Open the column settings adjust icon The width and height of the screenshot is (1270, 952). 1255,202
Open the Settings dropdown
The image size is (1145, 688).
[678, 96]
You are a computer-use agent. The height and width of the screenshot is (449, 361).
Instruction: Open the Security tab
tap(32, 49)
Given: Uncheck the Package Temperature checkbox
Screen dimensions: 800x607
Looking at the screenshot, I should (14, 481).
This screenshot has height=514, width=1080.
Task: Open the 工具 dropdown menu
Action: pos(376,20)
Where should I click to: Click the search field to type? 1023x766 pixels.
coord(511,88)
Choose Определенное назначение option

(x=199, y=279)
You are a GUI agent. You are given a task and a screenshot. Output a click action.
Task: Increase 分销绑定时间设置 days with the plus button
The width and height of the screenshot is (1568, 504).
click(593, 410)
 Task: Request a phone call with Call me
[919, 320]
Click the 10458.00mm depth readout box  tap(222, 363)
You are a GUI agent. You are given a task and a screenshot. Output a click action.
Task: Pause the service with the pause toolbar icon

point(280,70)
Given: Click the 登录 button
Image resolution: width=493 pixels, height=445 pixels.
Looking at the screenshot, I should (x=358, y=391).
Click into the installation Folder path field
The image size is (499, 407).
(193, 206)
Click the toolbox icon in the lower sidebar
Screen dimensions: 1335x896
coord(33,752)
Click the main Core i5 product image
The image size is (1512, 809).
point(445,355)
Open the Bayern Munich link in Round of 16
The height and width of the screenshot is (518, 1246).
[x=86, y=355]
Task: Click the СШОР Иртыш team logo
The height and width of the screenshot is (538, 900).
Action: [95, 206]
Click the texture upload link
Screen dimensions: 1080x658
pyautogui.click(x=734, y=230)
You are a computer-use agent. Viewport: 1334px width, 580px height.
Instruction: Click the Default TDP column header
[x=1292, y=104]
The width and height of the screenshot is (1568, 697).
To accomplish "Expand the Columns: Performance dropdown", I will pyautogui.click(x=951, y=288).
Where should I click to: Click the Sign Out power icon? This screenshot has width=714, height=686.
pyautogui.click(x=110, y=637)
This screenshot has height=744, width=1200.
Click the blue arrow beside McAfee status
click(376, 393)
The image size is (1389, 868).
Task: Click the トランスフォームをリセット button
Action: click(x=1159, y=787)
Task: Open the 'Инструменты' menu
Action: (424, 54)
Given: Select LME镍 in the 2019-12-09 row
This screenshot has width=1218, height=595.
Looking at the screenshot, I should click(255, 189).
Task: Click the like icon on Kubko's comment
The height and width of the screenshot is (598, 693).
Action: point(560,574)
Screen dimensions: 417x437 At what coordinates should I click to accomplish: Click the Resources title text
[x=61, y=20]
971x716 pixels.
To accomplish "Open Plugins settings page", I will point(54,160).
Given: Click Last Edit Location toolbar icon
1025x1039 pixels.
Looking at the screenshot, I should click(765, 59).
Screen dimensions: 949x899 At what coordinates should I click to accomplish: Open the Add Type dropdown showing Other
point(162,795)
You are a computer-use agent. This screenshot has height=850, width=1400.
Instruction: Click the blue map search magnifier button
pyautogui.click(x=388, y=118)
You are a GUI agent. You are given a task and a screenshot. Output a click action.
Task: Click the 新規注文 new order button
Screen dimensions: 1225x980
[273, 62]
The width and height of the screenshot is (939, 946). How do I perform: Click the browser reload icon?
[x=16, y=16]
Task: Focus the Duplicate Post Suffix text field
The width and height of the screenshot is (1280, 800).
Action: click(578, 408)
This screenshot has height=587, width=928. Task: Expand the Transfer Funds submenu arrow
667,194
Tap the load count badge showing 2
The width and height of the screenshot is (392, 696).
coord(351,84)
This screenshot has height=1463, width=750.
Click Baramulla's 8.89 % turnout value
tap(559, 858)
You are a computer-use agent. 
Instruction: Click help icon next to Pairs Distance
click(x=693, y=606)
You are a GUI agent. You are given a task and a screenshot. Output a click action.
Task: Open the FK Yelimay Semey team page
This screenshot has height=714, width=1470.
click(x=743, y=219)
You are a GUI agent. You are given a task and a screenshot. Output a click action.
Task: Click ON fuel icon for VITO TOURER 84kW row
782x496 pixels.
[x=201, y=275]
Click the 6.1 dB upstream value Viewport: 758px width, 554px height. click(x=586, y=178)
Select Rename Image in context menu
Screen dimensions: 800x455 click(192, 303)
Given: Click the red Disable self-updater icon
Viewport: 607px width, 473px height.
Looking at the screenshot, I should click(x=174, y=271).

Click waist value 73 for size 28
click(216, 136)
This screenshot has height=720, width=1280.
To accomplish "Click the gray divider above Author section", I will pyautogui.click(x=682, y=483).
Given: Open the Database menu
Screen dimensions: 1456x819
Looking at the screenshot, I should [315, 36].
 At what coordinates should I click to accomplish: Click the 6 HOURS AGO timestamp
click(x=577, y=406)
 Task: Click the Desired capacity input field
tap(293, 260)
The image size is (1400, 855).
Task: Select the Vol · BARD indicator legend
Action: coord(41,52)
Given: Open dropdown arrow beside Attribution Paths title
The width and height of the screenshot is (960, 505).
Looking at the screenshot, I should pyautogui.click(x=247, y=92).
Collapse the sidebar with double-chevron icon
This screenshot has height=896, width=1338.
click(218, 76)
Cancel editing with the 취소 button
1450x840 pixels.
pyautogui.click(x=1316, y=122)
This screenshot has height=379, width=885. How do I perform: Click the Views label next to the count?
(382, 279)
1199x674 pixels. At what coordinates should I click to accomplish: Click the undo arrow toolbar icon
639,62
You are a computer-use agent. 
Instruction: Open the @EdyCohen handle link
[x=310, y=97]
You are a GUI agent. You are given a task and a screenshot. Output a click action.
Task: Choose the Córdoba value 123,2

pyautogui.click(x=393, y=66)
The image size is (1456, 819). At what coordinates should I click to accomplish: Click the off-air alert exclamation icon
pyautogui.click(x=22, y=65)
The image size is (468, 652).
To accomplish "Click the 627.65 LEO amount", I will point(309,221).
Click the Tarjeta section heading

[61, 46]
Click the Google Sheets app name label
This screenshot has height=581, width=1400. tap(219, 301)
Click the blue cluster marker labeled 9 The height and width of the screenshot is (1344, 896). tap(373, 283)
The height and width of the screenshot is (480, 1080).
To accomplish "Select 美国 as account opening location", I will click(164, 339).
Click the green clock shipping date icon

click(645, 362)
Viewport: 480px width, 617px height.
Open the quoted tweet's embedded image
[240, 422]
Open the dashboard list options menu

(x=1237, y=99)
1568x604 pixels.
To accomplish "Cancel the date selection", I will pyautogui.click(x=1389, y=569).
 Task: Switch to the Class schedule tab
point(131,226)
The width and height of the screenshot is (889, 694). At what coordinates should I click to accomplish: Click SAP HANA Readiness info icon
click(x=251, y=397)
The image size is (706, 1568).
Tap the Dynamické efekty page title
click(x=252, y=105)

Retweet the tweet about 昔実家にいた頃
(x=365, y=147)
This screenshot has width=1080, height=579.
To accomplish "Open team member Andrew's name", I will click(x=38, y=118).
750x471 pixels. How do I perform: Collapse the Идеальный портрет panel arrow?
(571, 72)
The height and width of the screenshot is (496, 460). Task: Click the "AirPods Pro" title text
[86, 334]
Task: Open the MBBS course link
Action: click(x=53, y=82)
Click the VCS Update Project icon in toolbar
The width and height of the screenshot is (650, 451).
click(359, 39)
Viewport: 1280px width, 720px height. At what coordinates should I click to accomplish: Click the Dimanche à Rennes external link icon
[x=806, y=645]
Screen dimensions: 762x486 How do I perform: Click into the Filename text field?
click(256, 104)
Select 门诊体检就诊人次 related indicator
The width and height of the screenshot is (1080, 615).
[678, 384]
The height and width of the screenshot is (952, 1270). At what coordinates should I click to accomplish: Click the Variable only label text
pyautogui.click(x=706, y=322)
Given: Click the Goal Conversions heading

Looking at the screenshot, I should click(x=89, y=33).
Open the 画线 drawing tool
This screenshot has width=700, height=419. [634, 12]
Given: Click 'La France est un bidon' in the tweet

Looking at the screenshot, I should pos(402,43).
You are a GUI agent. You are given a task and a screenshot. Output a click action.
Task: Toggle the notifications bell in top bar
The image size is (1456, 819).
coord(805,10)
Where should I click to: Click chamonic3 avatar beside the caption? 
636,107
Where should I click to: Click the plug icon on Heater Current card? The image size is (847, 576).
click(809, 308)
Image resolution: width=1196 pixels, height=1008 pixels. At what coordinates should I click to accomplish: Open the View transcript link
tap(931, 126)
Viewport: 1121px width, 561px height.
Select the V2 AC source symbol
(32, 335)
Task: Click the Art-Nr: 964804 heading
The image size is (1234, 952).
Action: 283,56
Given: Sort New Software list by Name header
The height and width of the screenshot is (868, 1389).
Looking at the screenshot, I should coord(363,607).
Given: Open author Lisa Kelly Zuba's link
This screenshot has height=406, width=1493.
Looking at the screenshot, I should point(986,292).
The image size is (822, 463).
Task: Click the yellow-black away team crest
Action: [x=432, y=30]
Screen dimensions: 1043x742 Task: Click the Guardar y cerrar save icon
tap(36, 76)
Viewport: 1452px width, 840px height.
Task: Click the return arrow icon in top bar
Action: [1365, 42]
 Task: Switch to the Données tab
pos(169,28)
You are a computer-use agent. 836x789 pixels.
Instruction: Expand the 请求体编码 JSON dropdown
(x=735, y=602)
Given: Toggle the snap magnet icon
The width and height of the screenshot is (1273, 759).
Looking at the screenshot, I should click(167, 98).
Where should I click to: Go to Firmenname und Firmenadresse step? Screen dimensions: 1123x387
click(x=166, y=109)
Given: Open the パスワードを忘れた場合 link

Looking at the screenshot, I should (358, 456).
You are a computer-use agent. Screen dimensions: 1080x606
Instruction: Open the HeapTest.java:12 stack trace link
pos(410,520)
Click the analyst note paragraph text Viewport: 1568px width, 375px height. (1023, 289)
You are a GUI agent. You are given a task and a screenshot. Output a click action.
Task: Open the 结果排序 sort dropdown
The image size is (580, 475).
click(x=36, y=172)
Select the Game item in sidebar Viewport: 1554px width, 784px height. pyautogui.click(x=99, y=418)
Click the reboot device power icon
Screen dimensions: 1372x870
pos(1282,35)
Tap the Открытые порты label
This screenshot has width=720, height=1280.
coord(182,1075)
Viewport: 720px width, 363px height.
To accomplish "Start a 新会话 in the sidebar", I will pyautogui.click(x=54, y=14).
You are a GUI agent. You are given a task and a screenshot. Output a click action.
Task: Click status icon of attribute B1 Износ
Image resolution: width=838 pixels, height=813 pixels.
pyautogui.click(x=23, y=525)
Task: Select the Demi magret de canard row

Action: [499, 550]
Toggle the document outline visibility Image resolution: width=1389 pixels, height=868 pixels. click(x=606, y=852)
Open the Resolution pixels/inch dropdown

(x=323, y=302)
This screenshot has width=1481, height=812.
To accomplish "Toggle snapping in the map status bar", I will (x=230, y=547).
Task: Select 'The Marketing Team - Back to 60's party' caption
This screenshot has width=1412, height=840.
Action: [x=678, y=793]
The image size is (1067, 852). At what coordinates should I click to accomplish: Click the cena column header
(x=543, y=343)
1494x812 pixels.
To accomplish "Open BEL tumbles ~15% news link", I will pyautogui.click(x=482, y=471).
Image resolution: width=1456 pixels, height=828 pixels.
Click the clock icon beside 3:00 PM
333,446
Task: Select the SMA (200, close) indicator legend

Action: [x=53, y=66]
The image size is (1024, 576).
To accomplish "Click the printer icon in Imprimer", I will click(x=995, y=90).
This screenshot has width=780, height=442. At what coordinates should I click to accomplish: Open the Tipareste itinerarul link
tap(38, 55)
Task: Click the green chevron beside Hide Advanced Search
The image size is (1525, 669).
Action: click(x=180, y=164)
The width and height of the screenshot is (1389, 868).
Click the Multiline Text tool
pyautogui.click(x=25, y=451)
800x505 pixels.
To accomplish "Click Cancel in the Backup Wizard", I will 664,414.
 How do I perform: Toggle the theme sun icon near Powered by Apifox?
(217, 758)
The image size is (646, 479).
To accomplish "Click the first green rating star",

• PROMPT: Replace "dropdown" with "menu" throughout the stretch of data from the line containing "Task: Select the Demi magret de canard row" through the line containing "(x=543, y=343)". Return only those lines, with everything else left unchanged.

• REPLY TO THE TASK:
Task: Select the Demi magret de canard row

Action: [499, 550]
Toggle the document outline visibility Image resolution: width=1389 pixels, height=868 pixels. click(x=606, y=852)
Open the Resolution pixels/inch menu

(x=323, y=302)
This screenshot has width=1481, height=812.
To accomplish "Toggle snapping in the map status bar", I will (x=230, y=547).
Task: Select 'The Marketing Team - Back to 60's party' caption
This screenshot has width=1412, height=840.
Action: [x=678, y=793]
The image size is (1067, 852). At what coordinates should I click to accomplish: Click the cena column header
(x=543, y=343)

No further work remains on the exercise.